The Ballad of Never After
Characters trapped by cruel curses and tragic destiny must fight against fate itself using curse-breaking magic and forbidden love. Sacrifice, magic, and defiance of prophecy drive the plot forward. Doomed lovers discover that some bonds cannot be broken by even the cruelest spell.
Everything You Need to Know About The Ballad of Never After
Evangeline is cursed. Married to Prince Apollo, her husband is trapped under a dark spell that makes him unable to remember her or feel love. The only cure requires four magical stones hidden across the Caraval universe, each guarded by a different myth. Jacks, the charismatic (and dangerous) Prince of Hearts, resurfaces with his own agenda, and a relentless obsession with Evangeline that complicates everything.
This isn't a simple fetch-quest.

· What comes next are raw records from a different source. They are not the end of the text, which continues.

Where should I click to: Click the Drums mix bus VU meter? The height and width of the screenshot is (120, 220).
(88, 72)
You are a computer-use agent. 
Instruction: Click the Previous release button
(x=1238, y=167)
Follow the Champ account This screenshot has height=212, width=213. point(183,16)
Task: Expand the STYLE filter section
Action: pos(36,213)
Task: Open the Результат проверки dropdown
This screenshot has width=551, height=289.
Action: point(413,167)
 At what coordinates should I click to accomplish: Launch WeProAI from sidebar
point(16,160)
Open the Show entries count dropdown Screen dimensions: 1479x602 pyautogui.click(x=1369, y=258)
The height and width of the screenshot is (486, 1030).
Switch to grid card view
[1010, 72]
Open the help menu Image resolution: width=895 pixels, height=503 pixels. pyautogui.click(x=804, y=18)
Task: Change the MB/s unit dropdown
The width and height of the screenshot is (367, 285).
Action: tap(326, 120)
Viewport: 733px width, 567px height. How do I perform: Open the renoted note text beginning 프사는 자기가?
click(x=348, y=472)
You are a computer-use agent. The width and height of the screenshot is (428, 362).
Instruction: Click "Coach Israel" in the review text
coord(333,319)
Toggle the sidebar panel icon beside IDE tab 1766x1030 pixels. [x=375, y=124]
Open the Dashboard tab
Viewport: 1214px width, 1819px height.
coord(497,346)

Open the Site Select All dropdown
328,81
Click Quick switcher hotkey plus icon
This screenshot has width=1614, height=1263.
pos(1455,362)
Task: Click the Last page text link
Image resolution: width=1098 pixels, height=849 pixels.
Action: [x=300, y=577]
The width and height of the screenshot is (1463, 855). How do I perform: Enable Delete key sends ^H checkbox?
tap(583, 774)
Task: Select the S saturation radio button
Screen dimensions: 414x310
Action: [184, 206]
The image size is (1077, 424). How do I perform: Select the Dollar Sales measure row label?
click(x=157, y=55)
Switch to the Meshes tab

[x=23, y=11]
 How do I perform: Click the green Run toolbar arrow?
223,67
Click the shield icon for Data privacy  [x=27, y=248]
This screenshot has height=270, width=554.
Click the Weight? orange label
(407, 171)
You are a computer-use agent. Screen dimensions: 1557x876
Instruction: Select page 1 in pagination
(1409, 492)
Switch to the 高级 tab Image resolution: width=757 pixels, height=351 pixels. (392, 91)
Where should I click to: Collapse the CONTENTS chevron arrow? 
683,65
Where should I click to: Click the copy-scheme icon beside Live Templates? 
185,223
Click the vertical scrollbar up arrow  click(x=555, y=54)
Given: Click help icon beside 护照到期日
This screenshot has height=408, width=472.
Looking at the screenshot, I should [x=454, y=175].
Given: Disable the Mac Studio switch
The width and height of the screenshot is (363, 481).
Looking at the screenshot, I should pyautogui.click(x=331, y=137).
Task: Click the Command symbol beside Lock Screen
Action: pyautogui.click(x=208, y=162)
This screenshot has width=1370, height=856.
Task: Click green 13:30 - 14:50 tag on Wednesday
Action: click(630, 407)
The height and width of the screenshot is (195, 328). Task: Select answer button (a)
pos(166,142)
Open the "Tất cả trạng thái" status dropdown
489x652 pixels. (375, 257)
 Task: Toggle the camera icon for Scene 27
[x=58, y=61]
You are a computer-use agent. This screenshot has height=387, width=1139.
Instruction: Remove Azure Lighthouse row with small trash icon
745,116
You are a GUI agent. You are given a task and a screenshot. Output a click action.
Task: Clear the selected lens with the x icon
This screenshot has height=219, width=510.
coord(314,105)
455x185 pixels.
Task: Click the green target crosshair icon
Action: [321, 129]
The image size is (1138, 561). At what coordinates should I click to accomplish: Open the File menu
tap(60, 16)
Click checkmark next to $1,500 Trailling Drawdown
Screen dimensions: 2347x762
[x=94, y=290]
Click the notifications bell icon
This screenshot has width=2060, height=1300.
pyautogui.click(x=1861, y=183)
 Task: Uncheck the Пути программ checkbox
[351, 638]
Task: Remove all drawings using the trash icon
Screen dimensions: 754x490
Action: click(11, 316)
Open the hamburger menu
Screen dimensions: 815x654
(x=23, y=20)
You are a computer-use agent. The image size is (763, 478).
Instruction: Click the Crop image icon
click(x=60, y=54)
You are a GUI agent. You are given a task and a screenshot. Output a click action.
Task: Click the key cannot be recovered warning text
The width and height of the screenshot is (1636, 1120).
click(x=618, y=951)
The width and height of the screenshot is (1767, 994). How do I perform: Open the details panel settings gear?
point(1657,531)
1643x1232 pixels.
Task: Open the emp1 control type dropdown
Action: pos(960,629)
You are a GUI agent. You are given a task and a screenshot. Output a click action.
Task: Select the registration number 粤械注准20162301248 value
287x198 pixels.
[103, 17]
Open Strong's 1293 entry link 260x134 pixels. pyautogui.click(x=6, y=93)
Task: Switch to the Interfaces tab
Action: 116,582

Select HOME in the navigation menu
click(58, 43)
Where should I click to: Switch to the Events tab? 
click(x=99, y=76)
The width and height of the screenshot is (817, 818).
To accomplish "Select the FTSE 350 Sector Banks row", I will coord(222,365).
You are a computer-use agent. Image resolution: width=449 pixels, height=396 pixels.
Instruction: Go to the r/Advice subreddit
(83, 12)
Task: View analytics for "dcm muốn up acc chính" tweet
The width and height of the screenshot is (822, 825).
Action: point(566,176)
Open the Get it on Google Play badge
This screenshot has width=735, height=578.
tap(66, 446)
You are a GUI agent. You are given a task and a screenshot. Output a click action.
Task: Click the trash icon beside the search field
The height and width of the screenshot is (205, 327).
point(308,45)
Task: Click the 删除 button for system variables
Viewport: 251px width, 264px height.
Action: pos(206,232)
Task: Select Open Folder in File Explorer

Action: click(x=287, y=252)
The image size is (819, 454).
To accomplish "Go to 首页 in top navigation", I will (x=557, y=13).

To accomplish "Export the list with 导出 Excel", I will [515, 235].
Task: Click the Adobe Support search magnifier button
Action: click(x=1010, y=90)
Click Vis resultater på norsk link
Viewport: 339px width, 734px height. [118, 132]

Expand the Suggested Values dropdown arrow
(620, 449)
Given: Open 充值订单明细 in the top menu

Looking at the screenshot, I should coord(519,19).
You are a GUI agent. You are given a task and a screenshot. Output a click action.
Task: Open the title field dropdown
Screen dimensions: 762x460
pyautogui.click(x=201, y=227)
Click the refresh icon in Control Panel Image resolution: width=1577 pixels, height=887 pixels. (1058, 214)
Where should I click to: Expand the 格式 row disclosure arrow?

Each stone comes with its own twisted fairy tale, unreliable narrators, and choices with real consequences. Evangeline must handle deception, betrayal, and the blurry line between love and manipulation while trying to save a marriage to someone who doesn't remember her.
Garber's world-building is baroque and detailed without feeling overdone. The Caraval universe has a painterly quality, dream-logic mixed with hard emotional stakes. The central love triangle (Apollo, Jacks, and Evangeline's own agency) refuses to be simple; each love interest is fully realized and you'll find yourself torn.
The pacing is relentless. This book moves. Each stone hunt is a self-contained adventure with its own mystery and magic system, so the plot never stalls. And the magic itself feels high-stakes and real; there's no waving-a-hand-and-it's-solved. Characters pay for their choices.
Death, blood, magical violence, obsessive romantic behavior (Jacks crosses consent boundaries), implied sexual content, alcohol use, self-harm themes.
Apollo is stuck in a loop of forgetting Evangeline every time the spell resets. The final stone requires a sacrifice, Evangeline must choose between saving Apollo or saving herself, and the choice isn't what you'd expect. Jacks' obsession is revealed to have a genuinely tragic origin, which reframes the entire series. The ending leaves room for book 3 but also closes enough arcs to satisfy.
If you loved the first Caraval or Sorcery of Thorns, this is essential. Perfect for readers who want complex love triangles where all parties have valid points. Not for: anyone who needs a clear villain or straightforward good-vs-evil. This book lives in moral gray zones.
Book 2 of the Once Upon a Broken Heart trilogy. You must read Caraval (and ideally Legendary and Heartless, the prequels) first to understand the mythology. This book builds directly on the events of book 1.